Skip to main content

Are you intrigued by Apple’s rumored iCar? Steve Jobs was too

Steve Jobs shows off the iPhone 4 at the 2010 Worldwide Developers Conference
Car buffs, tech aficionados, and anyone with regular access to a news outlet have heard the rumors that claim Apple is busily developing its first-ever car. While Project Titan, as it’s called internally, has allegedly been moving at a neck-snapping pace under Tim Cook’s leadership, a former Apple executive revealed that company co-founder Steve Jobs occasionally talked about what a Cupertino-built car could look like.

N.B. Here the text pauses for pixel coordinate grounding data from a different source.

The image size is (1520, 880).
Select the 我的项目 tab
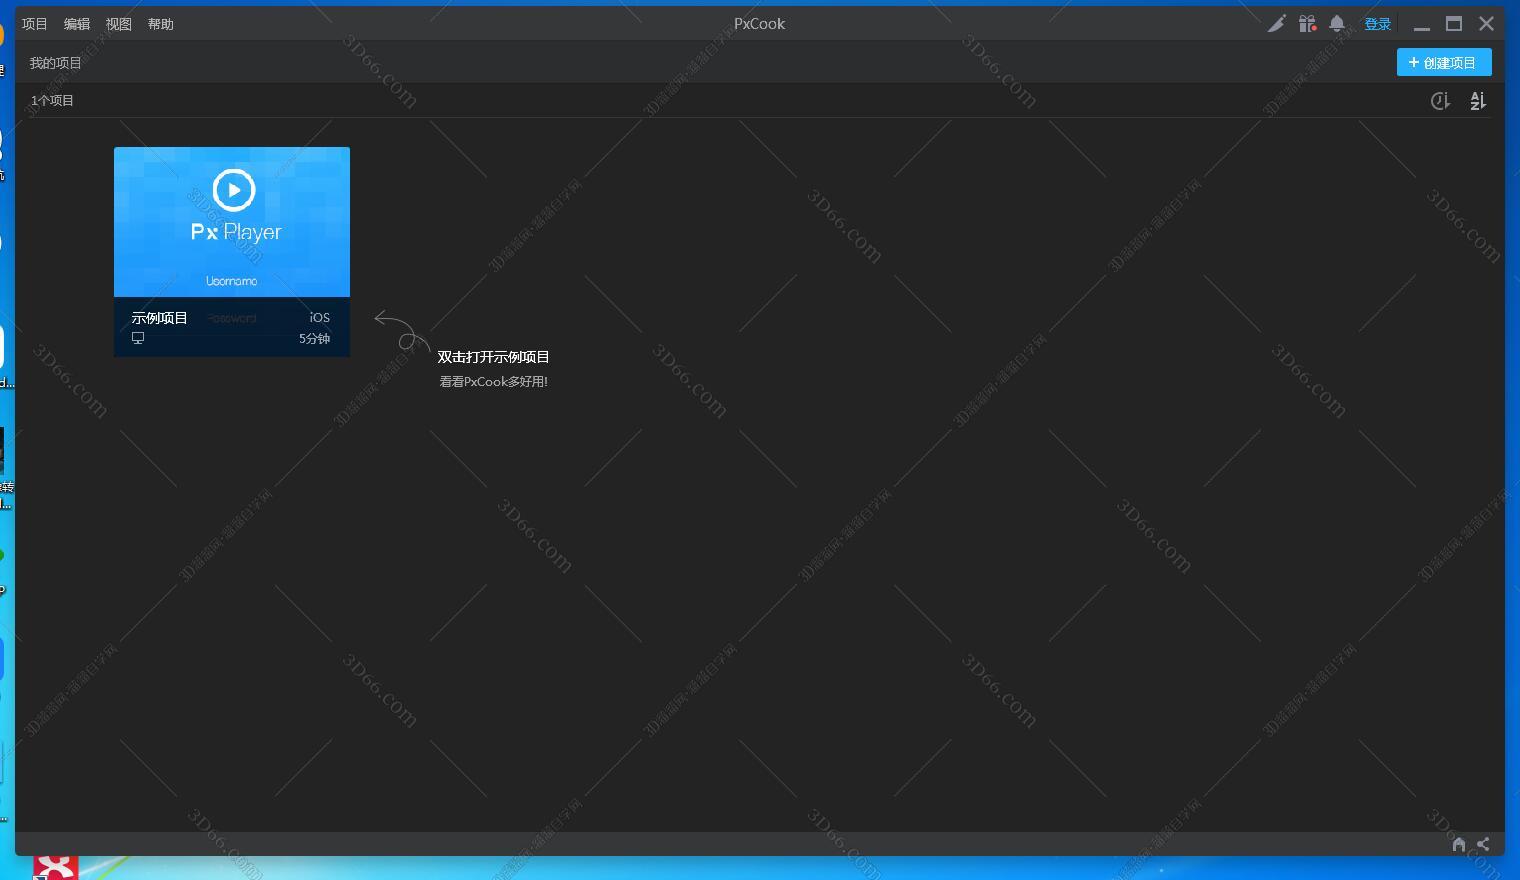click(56, 63)
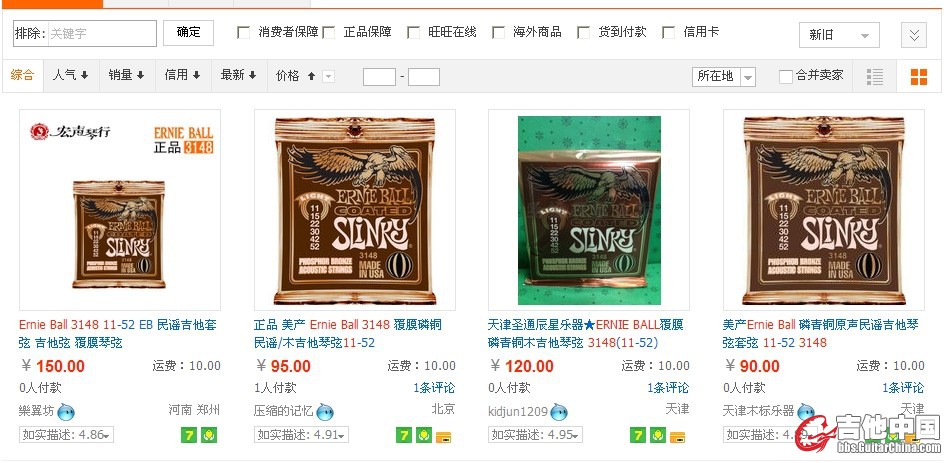Screen dimensions: 948x463
Task: Sort results by 销量
Action: click(x=126, y=76)

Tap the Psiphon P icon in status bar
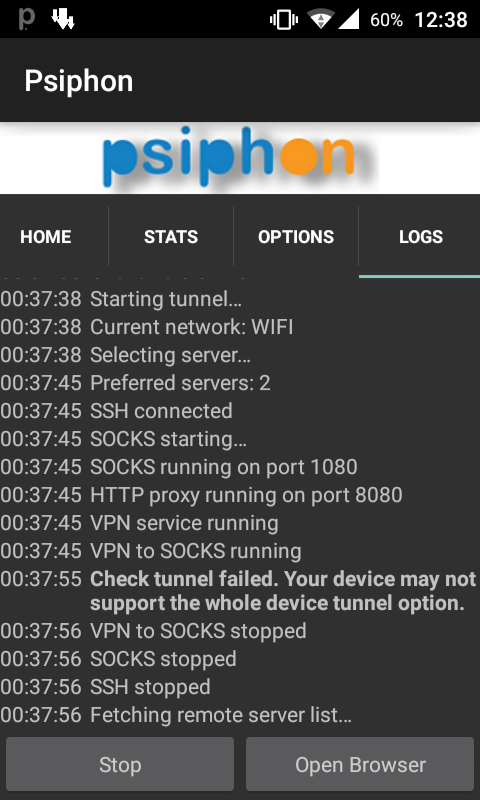[x=27, y=19]
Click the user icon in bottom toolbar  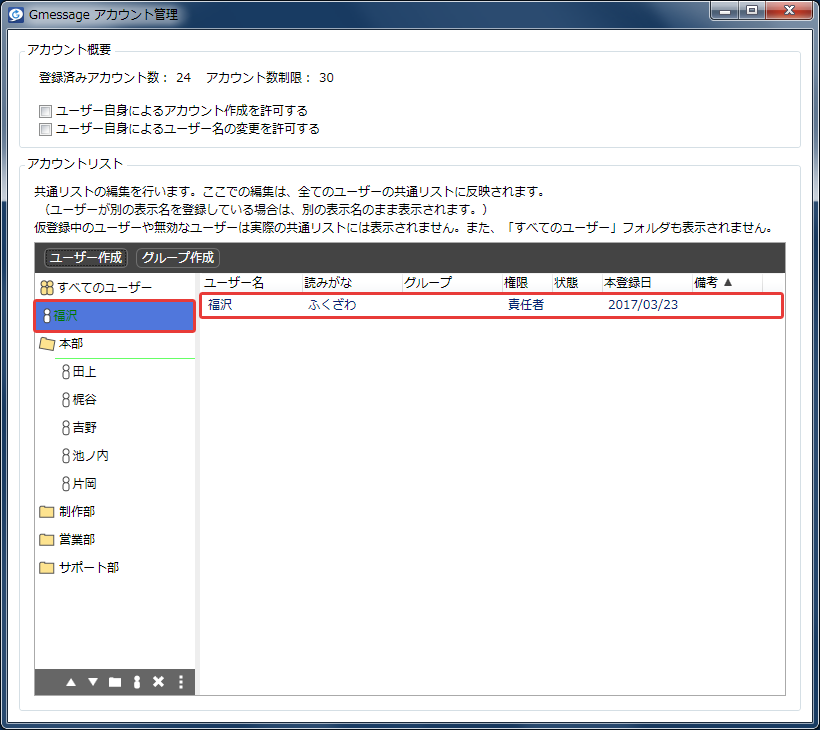(137, 682)
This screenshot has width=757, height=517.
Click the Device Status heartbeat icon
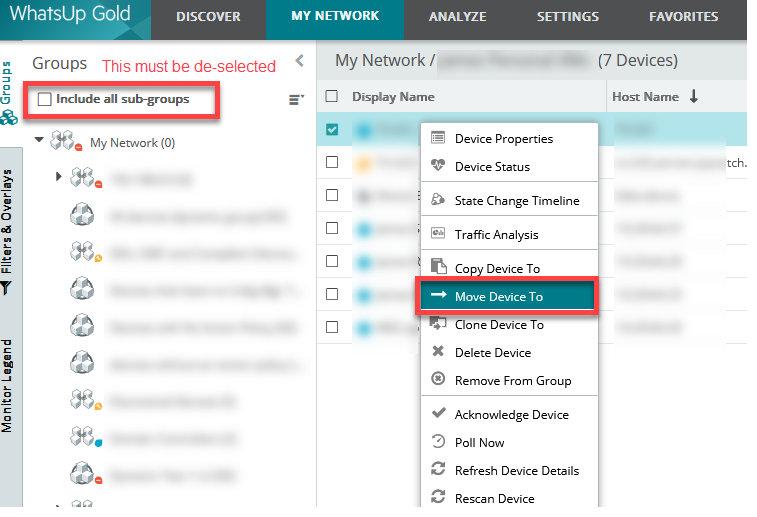438,166
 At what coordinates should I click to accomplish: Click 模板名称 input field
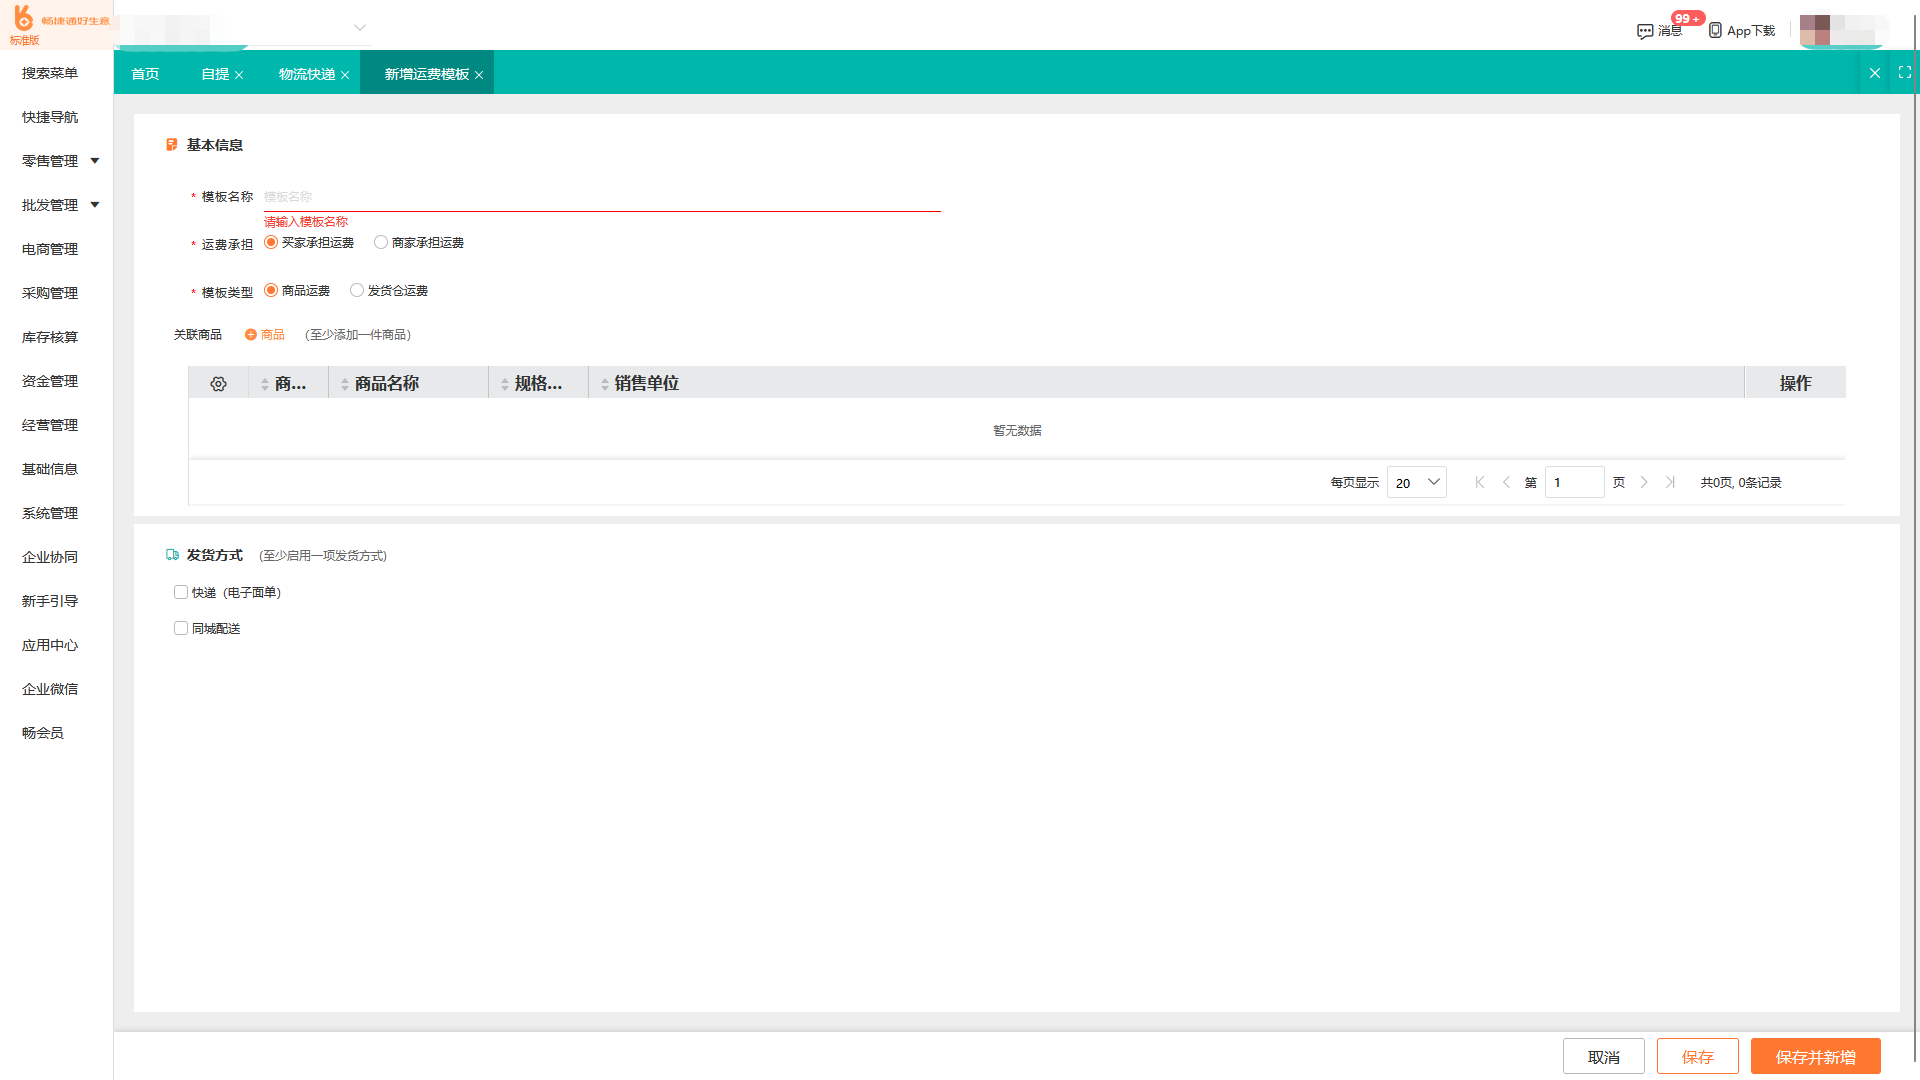[x=600, y=195]
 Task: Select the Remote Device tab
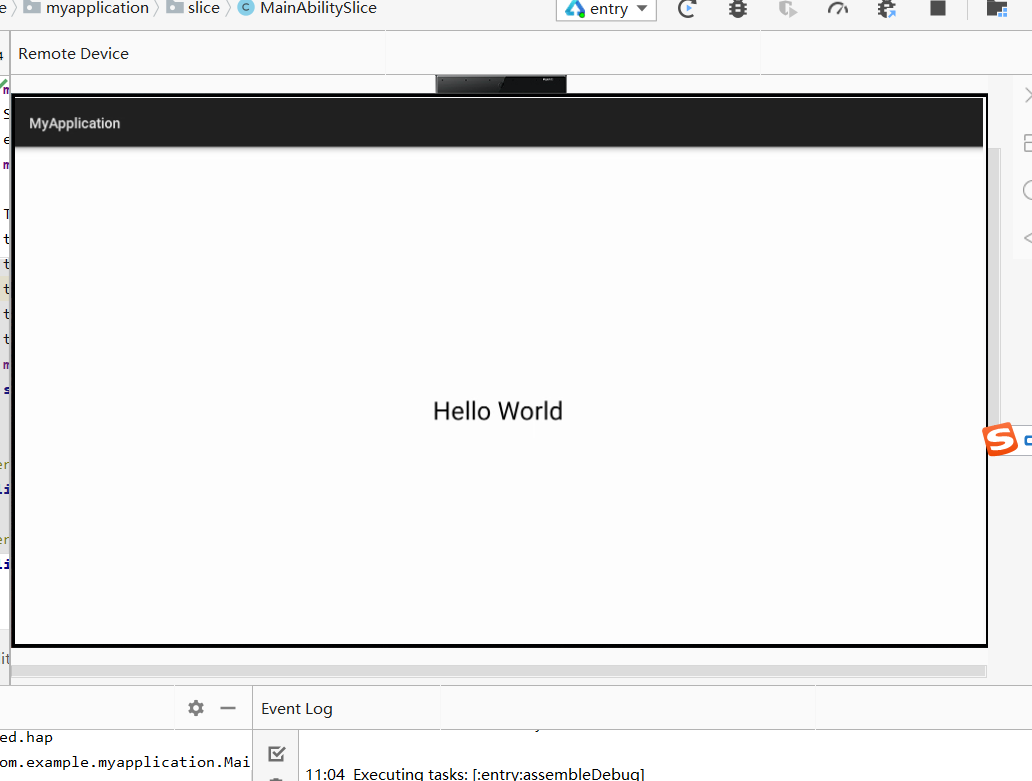coord(74,53)

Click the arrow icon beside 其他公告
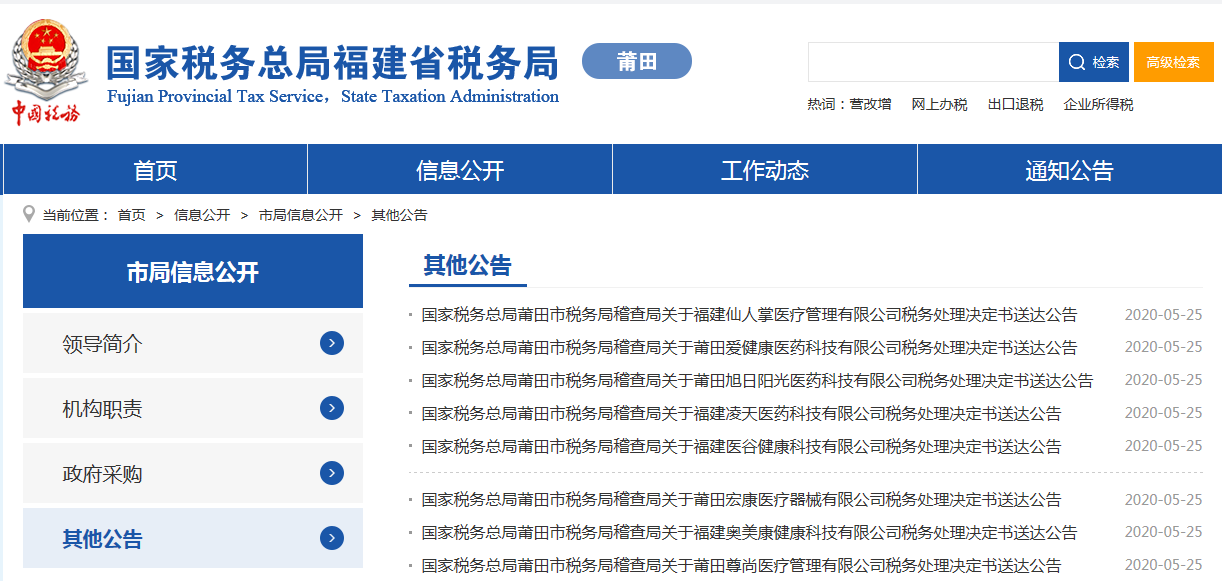[332, 538]
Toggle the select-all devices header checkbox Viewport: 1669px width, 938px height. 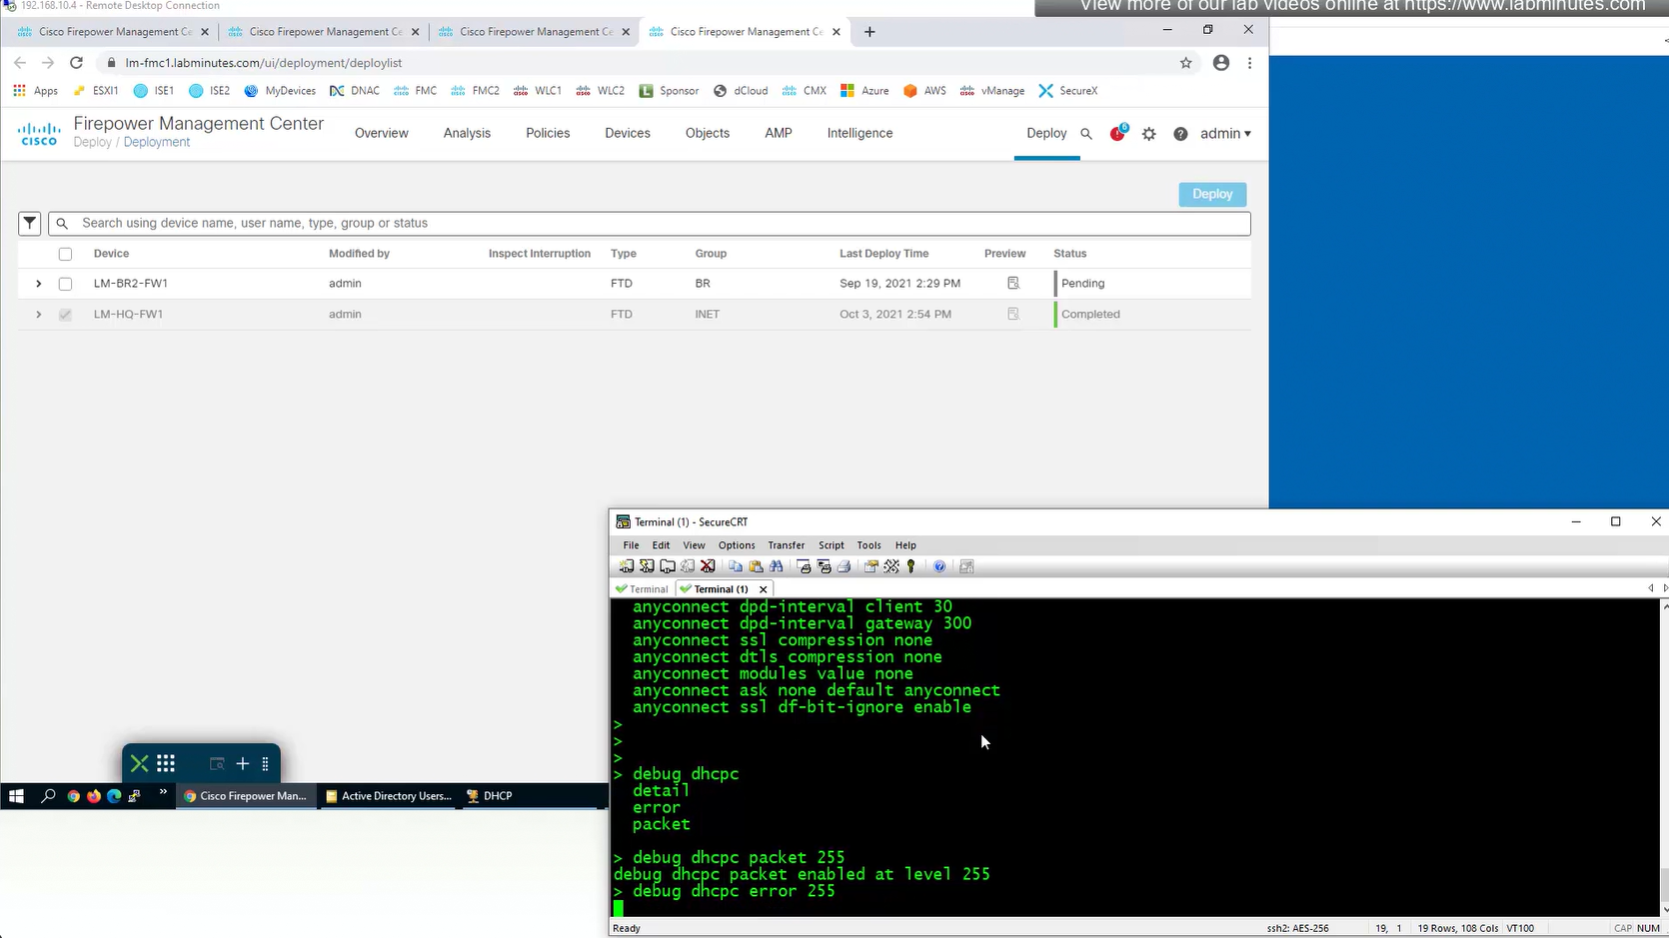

Tony Fadell, a forward-thinking engineer who co-designed the original iPhone, revealed that he used to informally chat with Jobs about what an iCar’s dashboard could look like, what form the seats could take, and what fuel it could be powered by. Fadell stressed that the questions were purely hypothetical, and that Apple wasn’t actively developing a car in 2008, when most of his conversations with Jobs took place.

Apple execs liked the idea of building a car, but they ultimately decided not to move forward with the project in order to allocate the company’s resources to other, more far-reaching products with a bigger effect on consumers around the world. Notably, Apple focused on successfully rolling out the first-generation iPhone in 2007 and, three years later, the original iPad.

Fadell stopped short of confirming that Apple is planning on entering the auto industry before the end of the decade. He has no firsthand knowledge of the company’s plans for the future because he stepped down from the tech giant in 2008 and co-founded Google-owned Nest Labs two years later. However, he suggested that a car and an iPhone have a lot more in common than meets the eye.

“A car has batteries; it has a computer; it has a motor; and it has mechanical structure. If you look at an iPhone, it has all the same things. It even has a motor in it,” explained Fadell in a televised interview with Bloomberg.

The iCar isn’t the only new product that took a backseat to the iPhone; Fadell revealed that Apple also considered diversifying its business in the late 2000s by making televisions and cameras. It introduced its first television earlier this year, but it looks like plans for an iCamera have been shelved for good.